Brain MRI Measurements at a Term-Equivalent Age and Their Relationship to Neurodevelopmental Outcomes

BACKGROUND AND PURPOSE:An increased prevalence of disabilities is being observed as more preterm infants survive. This study was conducted to evaluate correlations between brain MR imaging measurements taken at a term-equivalent age and neurodevelopmental outcome at 2 years'' corrected age among very low–birth-weight infants.MATERIALS AND METHODS:Of the various brain MR imaging measurements obtained at term-equivalent ages, reproducible measurements of the transcerebellar diameter and anteroposterior length of the corpus callosum on sagittal images were compared with neurodevelopmental outcomes evaluated by the Bayley Scales of Infant Development (II) at 2 years'' corrected age (mean ± standard deviation, 16.1 ± 6.4 months of age).RESULTS:Ninety infants were enrolled. The mean gestational age at birth was 27 weeks and the mean birth weight was 805.5 g. A short corpus callosal length was associated with a Mental Developmental Index <70 (P = .047) and high-risk or diagnosed cerebral palsy (P = .049). A small transcerebellar diameter was associated with a Psychomotor Developmental Index <70 (P = .003), Mental Developmental Index <70 (P = .004), and major neurologic disability (P = .006).CONCLUSIONS:A small transcerebellar diameter and short corpus callosal length on brain MR imaging at a term-equivalent age are related to adverse neurodevelopmental outcomes at a corrected age of 2 years and could be a useful adjunctive tool for counseling parents about future developmental outcomes.

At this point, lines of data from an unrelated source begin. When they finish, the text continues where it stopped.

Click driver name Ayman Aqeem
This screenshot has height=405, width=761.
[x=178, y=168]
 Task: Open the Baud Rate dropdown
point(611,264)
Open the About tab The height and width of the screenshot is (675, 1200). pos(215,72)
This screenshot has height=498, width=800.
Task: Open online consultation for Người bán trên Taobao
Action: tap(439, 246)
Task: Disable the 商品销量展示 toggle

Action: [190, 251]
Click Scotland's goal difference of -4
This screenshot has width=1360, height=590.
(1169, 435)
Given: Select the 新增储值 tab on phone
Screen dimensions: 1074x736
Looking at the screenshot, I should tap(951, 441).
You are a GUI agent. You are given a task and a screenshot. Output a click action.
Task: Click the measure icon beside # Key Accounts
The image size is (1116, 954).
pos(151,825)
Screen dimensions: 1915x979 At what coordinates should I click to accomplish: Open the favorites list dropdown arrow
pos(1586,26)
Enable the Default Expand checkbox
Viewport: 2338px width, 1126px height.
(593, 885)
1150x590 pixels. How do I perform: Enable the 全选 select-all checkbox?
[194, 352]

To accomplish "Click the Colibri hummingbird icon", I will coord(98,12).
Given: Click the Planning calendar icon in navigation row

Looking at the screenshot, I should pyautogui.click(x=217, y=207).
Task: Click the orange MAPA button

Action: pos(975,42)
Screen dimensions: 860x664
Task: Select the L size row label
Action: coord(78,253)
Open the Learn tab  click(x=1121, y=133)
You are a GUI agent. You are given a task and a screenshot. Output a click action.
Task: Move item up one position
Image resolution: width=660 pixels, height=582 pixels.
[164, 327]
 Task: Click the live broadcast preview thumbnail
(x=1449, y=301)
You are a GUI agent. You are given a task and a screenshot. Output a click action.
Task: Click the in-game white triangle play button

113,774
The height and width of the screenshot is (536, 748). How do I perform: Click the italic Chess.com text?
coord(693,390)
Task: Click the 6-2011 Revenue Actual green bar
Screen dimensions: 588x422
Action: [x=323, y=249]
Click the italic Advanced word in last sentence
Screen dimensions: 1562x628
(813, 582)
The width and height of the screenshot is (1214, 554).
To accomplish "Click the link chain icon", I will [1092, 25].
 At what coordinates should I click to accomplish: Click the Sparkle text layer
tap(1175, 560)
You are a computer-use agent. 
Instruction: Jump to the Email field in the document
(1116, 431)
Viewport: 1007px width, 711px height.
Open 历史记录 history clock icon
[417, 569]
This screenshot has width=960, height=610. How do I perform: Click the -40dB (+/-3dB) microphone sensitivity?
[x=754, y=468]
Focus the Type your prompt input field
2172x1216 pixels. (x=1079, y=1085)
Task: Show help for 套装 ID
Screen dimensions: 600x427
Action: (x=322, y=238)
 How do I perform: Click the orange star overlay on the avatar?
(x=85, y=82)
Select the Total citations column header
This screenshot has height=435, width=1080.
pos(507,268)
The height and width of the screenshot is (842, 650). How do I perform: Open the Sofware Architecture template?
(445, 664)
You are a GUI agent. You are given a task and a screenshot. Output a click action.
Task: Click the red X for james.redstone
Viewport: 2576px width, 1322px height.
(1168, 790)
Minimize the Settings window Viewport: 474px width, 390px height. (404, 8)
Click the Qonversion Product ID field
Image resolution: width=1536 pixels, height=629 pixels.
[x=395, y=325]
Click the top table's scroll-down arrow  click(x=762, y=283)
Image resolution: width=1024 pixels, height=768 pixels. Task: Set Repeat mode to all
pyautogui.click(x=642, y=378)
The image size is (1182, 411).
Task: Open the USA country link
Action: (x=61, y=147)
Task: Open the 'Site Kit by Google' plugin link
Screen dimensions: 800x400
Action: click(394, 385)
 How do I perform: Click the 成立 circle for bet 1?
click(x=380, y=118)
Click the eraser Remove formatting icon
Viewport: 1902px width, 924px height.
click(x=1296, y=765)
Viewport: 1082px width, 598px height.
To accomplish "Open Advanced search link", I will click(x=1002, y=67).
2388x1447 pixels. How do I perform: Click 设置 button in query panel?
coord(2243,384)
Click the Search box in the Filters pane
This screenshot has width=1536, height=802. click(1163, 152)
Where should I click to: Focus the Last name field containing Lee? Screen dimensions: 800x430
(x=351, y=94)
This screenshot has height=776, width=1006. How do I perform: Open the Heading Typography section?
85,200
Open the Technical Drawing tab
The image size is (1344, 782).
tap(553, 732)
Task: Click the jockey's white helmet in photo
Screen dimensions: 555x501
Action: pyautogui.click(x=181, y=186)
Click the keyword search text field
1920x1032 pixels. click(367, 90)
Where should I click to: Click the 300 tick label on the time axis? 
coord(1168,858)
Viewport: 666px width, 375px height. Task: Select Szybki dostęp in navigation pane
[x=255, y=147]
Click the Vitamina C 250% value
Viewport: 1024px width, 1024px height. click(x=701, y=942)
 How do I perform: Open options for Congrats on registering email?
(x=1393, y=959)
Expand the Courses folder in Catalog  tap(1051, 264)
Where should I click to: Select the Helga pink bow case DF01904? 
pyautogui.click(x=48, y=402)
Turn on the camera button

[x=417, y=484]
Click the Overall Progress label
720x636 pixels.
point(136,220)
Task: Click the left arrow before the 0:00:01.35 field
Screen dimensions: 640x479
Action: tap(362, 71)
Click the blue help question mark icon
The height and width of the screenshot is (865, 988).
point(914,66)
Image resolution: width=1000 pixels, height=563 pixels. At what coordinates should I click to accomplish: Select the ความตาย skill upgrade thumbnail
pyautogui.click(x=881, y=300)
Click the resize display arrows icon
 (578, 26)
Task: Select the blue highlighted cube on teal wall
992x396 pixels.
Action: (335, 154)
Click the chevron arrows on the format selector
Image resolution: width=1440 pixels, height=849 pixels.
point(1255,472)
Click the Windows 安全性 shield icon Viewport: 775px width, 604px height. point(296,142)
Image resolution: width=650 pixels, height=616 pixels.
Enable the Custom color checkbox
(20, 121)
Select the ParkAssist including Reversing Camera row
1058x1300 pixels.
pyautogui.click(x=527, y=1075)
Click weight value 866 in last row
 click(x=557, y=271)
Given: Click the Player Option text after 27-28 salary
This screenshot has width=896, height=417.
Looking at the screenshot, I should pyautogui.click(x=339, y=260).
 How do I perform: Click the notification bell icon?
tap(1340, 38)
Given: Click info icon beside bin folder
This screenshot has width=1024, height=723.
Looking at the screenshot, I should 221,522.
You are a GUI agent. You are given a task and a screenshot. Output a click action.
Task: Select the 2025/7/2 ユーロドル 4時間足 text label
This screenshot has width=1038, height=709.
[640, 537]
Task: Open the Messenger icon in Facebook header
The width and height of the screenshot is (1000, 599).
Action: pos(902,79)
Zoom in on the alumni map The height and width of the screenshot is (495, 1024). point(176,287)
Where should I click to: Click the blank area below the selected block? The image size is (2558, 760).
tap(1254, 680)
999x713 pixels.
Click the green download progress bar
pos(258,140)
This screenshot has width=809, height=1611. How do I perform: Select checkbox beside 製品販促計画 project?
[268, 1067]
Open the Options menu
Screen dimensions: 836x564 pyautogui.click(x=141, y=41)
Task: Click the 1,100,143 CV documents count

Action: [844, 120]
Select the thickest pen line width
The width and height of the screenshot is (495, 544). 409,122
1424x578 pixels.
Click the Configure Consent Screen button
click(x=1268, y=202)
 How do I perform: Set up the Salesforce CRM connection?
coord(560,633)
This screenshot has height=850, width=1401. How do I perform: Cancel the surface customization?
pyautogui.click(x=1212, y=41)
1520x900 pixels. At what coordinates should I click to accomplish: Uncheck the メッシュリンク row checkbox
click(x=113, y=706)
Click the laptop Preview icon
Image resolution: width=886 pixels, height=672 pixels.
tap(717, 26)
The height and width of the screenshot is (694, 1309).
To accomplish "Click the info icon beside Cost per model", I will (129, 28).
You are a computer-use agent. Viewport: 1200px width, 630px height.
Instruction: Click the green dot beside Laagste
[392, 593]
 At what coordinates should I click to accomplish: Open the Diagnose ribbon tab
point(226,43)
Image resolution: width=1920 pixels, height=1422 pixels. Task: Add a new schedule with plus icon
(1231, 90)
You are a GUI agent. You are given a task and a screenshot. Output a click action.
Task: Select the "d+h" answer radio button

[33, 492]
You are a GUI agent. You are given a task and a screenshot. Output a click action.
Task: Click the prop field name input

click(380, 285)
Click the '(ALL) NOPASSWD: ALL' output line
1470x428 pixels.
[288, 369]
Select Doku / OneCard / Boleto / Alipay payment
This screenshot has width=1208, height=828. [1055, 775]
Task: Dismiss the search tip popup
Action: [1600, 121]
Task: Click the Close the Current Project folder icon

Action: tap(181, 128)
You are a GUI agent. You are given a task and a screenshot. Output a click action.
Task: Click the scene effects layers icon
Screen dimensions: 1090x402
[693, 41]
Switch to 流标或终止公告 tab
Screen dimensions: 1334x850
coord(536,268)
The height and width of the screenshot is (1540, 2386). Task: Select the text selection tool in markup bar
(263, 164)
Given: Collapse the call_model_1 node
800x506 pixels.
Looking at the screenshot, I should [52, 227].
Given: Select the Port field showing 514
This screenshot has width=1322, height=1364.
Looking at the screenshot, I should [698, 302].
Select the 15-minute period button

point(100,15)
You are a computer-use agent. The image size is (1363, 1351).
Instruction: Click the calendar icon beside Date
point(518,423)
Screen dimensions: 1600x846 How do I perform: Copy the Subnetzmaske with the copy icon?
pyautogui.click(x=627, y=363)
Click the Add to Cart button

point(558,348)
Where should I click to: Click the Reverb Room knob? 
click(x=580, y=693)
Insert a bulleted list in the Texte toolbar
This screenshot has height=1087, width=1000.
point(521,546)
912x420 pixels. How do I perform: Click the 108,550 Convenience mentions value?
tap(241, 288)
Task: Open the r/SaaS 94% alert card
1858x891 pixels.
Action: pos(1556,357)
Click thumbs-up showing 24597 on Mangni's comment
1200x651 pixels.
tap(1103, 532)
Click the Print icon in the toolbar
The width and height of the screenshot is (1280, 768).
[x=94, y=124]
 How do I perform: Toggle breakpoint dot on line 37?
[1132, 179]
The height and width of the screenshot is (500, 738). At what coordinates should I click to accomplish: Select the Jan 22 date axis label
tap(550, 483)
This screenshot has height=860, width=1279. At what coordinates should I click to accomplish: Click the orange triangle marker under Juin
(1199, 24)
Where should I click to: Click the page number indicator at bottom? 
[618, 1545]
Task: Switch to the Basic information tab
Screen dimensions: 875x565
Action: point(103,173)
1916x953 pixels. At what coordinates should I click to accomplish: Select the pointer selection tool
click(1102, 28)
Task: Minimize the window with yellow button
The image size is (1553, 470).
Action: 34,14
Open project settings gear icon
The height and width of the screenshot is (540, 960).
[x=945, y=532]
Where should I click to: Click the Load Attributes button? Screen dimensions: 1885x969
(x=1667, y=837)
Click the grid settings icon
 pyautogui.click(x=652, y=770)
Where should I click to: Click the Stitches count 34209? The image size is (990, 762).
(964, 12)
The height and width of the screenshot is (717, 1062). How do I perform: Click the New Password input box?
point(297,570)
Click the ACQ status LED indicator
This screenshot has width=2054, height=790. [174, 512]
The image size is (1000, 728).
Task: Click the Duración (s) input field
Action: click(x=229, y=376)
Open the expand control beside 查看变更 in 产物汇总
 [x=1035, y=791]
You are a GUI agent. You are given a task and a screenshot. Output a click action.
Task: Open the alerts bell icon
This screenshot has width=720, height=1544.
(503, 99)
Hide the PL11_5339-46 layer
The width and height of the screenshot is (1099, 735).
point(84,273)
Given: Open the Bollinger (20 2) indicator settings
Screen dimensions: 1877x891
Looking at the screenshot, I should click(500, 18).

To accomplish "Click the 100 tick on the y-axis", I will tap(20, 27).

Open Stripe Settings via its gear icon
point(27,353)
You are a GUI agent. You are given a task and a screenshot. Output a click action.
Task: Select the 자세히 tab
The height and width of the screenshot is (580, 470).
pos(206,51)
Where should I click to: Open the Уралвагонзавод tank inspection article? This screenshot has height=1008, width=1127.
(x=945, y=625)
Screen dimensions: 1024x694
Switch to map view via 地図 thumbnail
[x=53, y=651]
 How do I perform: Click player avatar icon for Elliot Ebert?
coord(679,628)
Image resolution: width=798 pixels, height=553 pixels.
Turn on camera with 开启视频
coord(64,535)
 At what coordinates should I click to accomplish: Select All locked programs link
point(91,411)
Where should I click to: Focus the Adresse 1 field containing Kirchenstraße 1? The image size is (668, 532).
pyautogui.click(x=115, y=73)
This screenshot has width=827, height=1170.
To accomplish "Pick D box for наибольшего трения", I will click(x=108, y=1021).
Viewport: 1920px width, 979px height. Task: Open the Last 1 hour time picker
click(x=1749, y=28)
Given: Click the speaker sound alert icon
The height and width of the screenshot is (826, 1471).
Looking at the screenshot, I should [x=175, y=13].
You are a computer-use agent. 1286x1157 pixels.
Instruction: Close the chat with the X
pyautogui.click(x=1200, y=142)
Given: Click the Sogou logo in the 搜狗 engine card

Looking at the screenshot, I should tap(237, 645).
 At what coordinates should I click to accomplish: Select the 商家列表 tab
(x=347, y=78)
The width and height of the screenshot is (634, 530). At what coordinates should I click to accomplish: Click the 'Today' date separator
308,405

The survival rate of preterm infants has increased with the advances in neonatal care in recent decades. However, a higher prevalence of disabilities has also been observed in survivors of preterm birth at infancy and in childhood.^1,2 Factors such as intraventricular hemorrhage,³ hypoxia, prematurity,^3–5 and neonatal care^3,6 have been reported to affect the developing brain; the mechanism of injury during the development of the cerebellum and corpus callosum in surviving premature infants may be caused by primary destruction or underdevelopment⁷ and axonal injury,⁸ respectively. These factors in turn result in an altered brain volume or structure that can be seen as a reduced cerebral and/or cerebellar volume,^3,9,10 subarachnoid space widening,^3,6,11 corpus callosum thinning,^12–14 and posthemorrhagic ventricular dilation on brain MR imaging.¹⁵ These findings have led to reports of various measurements of MR imaging as potential predictors of neurologic outcomes at infancy or in childhood.^10,14,16,17We conducted a study in a single neonatal intensive care unit (NICU) to evaluate correlations between brain MR imaging measurements taken at term-equivalent age and the neurodevelopmental outcomes at 2 years'' corrected age.